Input data:
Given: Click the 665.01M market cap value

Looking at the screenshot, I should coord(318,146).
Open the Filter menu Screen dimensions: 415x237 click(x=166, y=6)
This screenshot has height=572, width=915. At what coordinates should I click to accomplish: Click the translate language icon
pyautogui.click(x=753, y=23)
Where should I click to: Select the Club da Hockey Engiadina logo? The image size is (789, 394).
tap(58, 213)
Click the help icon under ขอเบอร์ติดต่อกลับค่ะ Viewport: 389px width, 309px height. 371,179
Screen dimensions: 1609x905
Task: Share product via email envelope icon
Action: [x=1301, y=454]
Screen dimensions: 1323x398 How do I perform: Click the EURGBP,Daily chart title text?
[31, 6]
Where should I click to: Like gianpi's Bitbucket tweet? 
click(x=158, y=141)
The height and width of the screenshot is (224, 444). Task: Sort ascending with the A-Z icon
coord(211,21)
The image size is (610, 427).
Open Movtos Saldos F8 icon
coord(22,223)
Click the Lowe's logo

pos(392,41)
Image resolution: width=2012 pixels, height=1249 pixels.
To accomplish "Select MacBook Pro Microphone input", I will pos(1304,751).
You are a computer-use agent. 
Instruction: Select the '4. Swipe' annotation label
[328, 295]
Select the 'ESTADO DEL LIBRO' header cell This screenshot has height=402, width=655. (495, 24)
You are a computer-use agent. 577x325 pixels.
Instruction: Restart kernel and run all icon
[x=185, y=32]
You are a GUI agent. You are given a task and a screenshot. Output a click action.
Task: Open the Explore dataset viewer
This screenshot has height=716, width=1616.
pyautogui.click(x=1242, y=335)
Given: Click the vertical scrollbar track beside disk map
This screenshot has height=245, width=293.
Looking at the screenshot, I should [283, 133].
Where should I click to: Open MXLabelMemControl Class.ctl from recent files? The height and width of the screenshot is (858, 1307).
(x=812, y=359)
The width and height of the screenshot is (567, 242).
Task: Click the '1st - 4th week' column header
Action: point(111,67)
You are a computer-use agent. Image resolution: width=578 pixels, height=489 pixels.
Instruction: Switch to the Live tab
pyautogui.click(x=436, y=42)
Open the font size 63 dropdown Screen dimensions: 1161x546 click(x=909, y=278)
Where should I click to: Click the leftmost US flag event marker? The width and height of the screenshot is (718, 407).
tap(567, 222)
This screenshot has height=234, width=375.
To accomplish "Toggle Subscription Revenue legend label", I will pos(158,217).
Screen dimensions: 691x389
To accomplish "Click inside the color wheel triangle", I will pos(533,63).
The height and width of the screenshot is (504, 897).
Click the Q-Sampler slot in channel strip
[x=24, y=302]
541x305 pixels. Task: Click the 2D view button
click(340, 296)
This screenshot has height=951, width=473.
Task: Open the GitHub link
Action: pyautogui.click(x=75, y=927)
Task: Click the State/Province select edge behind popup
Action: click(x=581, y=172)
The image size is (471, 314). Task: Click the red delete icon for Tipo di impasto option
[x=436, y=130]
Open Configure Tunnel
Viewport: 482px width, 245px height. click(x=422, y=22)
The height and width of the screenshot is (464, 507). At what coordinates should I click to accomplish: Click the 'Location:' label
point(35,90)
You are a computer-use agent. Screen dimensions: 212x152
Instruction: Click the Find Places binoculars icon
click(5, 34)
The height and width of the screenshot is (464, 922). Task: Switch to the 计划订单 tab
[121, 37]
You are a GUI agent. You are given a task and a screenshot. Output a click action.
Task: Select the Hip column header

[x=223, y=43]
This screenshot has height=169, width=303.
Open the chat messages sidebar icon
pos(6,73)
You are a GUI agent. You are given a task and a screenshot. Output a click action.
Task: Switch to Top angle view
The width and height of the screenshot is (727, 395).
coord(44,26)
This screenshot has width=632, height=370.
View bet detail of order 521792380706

Task description: Give the entries above as a numbered list, one line per item, leaving out the blank lines.

Correct response:
1. Given: Click the 665.01M market cap value
2. Looking at the screenshot, I should coord(318,146).
3. Open the Filter menu Screen dimensions: 415x237 click(x=166, y=6)
4. This screenshot has height=572, width=915. At what coordinates should I click to accomplish: Click the translate language icon
5. pyautogui.click(x=753, y=23)
6. Where should I click to: Select the Club da Hockey Engiadina logo? The image size is (789, 394).
7. tap(58, 213)
8. Click the help icon under ขอเบอร์ติดต่อกลับค่ะ Viewport: 389px width, 309px height. 371,179
9. Screen dimensions: 1609x905
10. Task: Share product via email envelope icon
11. Action: [x=1301, y=454]
12. Screen dimensions: 1323x398 How do I perform: Click the EURGBP,Daily chart title text?
13. [31, 6]
14. Where should I click to: Like gianpi's Bitbucket tweet? 
15. click(x=158, y=141)
16. The height and width of the screenshot is (224, 444). Task: Sort ascending with the A-Z icon
17. coord(211,21)
18. The image size is (610, 427).
19. Open Movtos Saldos F8 icon
20. coord(22,223)
21. Click the Lowe's logo
22. pos(392,41)
23. Image resolution: width=2012 pixels, height=1249 pixels.
24. To accomplish "Select MacBook Pro Microphone input", I will pos(1304,751).
25. You are a computer-use agent. 
26. Instruction: Select the '4. Swipe' annotation label
27. [328, 295]
28. Select the 'ESTADO DEL LIBRO' header cell This screenshot has height=402, width=655. (495, 24)
29. You are a computer-use agent. 577x325 pixels.
30. Instruction: Restart kernel and run all icon
31. [x=185, y=32]
32. You are a GUI agent. You are given a task and a screenshot. Output a click action.
33. Task: Open the Explore dataset viewer
34. This screenshot has height=716, width=1616.
35. pyautogui.click(x=1242, y=335)
36. Given: Click the vertical scrollbar track beside disk map
37. This screenshot has height=245, width=293.
38. Looking at the screenshot, I should [283, 133].
39. Where should I click to: Open MXLabelMemControl Class.ctl from recent files? The height and width of the screenshot is (858, 1307).
40. (x=812, y=359)
41. The width and height of the screenshot is (567, 242).
42. Task: Click the '1st - 4th week' column header
43. Action: point(111,67)
44. You are a computer-use agent. Image resolution: width=578 pixels, height=489 pixels.
45. Instruction: Switch to the Live tab
46. pyautogui.click(x=436, y=42)
47. Open the font size 63 dropdown Screen dimensions: 1161x546 click(x=909, y=278)
48. Where should I click to: Click the leftmost US flag event marker? The width and height of the screenshot is (718, 407).
49. tap(567, 222)
50. This screenshot has height=234, width=375.
51. To accomplish "Toggle Subscription Revenue legend label", I will pos(158,217).
52. Screen dimensions: 691x389
53. To accomplish "Click inside the color wheel triangle", I will pos(533,63).
54. The height and width of the screenshot is (504, 897).
55. Click the Q-Sampler slot in channel strip
56. [x=24, y=302]
57. 541x305 pixels. Task: Click the 2D view button
58. click(340, 296)
59. This screenshot has height=951, width=473.
60. Task: Open the GitHub link
61. Action: pyautogui.click(x=75, y=927)
62. Task: Click the State/Province select edge behind popup
63. Action: click(x=581, y=172)
64. The image size is (471, 314). Task: Click the red delete icon for Tipo di impasto option
65. [x=436, y=130]
66. Open Configure Tunnel
67. Viewport: 482px width, 245px height. click(x=422, y=22)
68. The height and width of the screenshot is (464, 507). At what coordinates should I click to accomplish: Click the 'Location:' label
69. point(35,90)
70. You are a computer-use agent. Screen dimensions: 212x152
71. Instruction: Click the Find Places binoculars icon
72. click(5, 34)
73. The height and width of the screenshot is (464, 922). Task: Switch to the 计划订单 tab
74. [121, 37]
75. You are a GUI agent. You are given a task and a screenshot. Output a click action.
76. Task: Select the Hip column header
77. [x=223, y=43]
78. This screenshot has height=169, width=303.
79. Open the chat messages sidebar icon
80. pos(6,73)
81. You are a GUI agent. You are given a task and a screenshot. Output a click action.
82. Task: Switch to Top angle view
83. The width and height of the screenshot is (727, 395).
84. coord(44,26)
85. This screenshot has width=632, height=370.
86. View bet detail of order 521792380706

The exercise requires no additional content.